De Santa Fe, where decent people, this bad Pecora, rather, that one, who spoke before, or rather, after I spoke of the Javiera, took him to Aguadas is people whores, the whores. He put his house and gave him a good halter horse and supposedly for good chair strolled in the cool evenings, when the mountain does not seem hojarasquín. But it came out too loose quidam: no input weeded of the house, not the time of pavement, or get up early, which was rare, and answered the prayers at wakes, which were frequent, that the mob killed many. Until the very matrera bored.

When people returned it, returned it again, soon, to beg forgiveness. Javiera acquitted his man and showered him another frivolous fame. So christened Santa Fe, unforgiving, never forgave: "The Quitamachos."

Now I see happen. There goes one, down the street. And boy am and noon. The nalgatorio wag observed, and as used skirts, I turned to the evil thoughts, I have face planted a thousand volcanoes that sweep no princes. Fulvia says, my grandmother (last time I say it): Let's go harass the body. The face, will be ... And I laugh and I'm going to keep giving to the office every adolescent's favorite.

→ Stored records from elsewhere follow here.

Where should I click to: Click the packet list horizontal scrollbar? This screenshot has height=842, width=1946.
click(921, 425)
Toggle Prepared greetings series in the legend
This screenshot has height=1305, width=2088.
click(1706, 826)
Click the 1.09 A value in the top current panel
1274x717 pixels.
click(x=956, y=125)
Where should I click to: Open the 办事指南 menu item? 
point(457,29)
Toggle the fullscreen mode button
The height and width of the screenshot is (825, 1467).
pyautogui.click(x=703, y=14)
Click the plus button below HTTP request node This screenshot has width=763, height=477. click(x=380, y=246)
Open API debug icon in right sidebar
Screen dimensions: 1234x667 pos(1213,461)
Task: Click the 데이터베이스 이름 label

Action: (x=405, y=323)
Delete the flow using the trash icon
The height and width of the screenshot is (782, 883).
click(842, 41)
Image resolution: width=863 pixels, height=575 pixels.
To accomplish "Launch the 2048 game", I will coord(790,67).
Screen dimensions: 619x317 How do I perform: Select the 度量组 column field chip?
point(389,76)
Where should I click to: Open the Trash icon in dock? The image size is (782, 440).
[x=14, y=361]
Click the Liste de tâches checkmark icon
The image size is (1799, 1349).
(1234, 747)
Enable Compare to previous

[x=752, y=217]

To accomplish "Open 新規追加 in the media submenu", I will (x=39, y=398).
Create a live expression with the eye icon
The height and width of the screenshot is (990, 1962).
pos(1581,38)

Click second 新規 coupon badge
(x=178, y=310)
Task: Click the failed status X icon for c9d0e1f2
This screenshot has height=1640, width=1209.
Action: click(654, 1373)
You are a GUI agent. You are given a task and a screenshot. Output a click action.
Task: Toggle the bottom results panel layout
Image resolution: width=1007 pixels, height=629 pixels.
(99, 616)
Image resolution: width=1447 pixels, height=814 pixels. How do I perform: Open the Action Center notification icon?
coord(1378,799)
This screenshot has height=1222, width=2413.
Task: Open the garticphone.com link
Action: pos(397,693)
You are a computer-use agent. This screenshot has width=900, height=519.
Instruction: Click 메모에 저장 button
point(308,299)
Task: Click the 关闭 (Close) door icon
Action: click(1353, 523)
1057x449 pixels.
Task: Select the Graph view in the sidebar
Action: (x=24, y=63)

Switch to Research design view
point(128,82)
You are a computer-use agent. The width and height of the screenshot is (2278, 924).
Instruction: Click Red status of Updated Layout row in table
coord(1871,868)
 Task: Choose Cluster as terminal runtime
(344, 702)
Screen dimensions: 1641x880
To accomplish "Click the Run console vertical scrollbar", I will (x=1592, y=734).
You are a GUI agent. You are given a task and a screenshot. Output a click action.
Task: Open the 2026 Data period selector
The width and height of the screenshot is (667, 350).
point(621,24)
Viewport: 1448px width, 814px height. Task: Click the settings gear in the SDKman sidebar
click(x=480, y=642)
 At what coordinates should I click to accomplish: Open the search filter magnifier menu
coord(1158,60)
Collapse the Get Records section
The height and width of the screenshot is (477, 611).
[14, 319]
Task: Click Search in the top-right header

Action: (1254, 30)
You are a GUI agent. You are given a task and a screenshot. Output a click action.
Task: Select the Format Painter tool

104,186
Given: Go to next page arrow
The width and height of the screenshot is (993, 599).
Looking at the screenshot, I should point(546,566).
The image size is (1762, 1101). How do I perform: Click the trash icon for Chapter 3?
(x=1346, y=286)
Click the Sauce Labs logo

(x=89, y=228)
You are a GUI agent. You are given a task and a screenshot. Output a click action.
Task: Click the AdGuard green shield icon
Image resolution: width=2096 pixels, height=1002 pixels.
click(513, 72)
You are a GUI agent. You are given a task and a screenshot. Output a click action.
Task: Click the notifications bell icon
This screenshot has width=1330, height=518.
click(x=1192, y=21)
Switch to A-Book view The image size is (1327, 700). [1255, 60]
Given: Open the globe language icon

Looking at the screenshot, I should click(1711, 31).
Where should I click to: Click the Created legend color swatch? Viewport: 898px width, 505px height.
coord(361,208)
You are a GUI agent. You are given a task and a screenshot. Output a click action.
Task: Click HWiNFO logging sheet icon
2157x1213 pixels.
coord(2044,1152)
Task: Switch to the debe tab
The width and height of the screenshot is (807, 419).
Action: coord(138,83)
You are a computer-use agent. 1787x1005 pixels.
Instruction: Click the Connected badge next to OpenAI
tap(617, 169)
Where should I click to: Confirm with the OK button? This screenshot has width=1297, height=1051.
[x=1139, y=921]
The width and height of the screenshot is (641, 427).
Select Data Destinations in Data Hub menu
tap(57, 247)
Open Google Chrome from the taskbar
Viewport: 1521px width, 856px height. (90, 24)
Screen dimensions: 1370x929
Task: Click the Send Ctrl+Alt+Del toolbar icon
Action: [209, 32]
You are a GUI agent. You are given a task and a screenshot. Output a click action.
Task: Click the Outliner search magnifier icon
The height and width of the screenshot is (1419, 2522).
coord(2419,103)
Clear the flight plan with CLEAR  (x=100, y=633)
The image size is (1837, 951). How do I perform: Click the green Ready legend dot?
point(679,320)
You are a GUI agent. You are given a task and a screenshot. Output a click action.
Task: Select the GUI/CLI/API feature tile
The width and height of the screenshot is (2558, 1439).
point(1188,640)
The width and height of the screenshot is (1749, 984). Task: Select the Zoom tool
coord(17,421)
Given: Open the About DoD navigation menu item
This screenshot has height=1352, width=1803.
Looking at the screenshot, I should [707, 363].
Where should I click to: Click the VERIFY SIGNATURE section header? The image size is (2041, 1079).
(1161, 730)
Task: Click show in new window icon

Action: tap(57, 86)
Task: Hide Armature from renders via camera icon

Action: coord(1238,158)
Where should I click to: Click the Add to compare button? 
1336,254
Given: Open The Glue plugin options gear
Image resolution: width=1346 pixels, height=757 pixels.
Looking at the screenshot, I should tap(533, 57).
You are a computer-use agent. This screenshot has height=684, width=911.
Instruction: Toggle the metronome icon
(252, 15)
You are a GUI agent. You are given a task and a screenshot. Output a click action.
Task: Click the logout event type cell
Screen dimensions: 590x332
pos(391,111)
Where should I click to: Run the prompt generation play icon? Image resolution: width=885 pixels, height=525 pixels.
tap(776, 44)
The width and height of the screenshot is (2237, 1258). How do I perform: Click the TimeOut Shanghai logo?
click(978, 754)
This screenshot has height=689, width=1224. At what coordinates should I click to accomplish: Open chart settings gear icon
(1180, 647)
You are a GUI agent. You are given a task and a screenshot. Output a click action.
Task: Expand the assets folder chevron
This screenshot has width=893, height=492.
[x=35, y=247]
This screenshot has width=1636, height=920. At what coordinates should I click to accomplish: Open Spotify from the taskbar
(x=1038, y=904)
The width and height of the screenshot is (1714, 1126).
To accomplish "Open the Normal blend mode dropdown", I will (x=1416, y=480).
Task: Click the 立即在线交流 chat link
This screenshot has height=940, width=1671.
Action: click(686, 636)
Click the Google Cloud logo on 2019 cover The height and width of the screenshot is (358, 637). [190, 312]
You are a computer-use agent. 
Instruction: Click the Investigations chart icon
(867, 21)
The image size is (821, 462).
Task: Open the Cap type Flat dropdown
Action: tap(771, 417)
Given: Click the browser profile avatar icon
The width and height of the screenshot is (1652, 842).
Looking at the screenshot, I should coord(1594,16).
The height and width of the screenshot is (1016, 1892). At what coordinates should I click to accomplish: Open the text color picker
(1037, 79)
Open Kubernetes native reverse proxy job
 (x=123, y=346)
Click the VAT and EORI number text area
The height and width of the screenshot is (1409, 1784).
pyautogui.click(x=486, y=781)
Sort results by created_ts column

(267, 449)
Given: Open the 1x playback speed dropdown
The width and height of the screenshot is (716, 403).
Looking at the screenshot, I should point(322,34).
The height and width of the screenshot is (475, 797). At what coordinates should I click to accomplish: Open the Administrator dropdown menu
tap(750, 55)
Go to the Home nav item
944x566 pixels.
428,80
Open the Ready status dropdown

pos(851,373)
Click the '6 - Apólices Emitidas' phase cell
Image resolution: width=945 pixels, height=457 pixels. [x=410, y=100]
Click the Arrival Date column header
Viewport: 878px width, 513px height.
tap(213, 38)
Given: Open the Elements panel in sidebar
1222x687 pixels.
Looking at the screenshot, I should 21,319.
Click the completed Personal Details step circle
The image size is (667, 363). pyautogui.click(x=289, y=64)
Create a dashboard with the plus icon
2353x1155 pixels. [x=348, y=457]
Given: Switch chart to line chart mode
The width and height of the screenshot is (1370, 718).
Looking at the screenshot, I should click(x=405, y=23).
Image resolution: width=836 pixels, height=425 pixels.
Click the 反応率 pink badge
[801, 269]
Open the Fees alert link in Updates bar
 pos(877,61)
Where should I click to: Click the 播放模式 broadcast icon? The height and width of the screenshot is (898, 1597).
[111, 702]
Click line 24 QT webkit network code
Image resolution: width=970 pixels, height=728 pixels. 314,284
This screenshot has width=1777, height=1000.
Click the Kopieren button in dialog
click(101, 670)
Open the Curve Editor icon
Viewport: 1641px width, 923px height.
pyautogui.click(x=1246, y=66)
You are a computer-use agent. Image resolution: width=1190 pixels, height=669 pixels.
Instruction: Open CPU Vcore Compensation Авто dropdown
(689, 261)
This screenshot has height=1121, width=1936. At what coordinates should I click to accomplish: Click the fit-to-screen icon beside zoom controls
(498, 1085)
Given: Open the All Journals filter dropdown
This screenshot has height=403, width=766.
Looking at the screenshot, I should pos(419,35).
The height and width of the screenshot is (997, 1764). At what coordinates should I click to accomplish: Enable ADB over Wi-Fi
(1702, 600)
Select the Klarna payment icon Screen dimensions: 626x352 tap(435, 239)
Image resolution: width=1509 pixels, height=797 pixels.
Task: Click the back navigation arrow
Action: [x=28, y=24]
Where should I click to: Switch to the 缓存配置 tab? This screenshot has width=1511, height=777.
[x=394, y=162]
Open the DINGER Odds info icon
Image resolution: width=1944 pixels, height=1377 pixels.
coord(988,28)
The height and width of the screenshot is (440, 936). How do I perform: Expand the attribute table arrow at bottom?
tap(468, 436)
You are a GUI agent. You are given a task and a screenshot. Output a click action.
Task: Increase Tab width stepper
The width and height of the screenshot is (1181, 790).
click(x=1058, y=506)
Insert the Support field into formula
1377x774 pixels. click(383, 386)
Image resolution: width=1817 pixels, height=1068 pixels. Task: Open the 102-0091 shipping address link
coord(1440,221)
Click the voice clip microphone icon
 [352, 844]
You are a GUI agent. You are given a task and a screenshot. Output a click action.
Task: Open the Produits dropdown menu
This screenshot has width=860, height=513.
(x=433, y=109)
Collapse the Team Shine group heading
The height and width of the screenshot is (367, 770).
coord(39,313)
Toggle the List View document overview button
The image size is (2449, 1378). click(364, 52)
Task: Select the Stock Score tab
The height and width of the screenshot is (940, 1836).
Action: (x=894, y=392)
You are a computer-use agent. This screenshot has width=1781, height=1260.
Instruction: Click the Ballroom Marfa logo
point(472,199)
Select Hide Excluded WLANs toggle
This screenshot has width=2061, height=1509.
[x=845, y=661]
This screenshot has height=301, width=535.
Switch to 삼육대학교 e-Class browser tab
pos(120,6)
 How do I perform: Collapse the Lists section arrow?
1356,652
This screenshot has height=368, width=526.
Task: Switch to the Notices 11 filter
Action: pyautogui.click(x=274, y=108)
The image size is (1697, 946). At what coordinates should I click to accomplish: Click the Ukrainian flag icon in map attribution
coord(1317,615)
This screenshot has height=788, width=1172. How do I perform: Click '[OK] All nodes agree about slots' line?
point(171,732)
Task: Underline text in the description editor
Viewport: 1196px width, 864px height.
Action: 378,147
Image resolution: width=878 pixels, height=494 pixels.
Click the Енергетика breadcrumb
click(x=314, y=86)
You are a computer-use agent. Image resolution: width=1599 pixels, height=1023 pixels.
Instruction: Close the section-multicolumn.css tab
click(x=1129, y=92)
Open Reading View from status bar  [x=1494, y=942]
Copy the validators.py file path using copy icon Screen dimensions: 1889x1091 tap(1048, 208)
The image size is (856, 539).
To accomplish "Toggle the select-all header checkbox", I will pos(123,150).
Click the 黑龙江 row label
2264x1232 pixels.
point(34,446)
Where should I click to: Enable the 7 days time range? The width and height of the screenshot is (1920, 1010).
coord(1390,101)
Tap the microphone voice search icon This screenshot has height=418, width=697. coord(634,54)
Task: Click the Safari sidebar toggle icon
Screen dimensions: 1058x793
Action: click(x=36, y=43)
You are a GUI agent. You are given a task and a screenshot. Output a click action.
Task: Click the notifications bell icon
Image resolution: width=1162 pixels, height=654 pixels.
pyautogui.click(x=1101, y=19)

going without a hat, head to wind, no gray, the streets deserted as January morning, but still tough meat and eases movement. Quitamachos, then tell him with hatred in my silence, from the depths of darkness noon, hidden behind the grille and sill with elegant frieze of the old house. Quitamachos, her chest hurt cry, in unison with society that censors my madness, the madness, spontaneity of love.

Quitamachos, Quitamachos and I face in disgust at her in my fantasies, where I always win and go up.

When I left school, then to the right and left of the village, home of Fulvia, cool corridors and large windows. In the above not see her again. One hour was added to another, day to day, week to week, month to month, year to year and aged.

why now I'm years and I'm bad and I understand you do not come, Quitamachos, and you take away you to myself? My class prejudices, fears of my education rude, yelling screaming and never drowns out the crying now. Because yes, Quitamachos, I could not wait for you.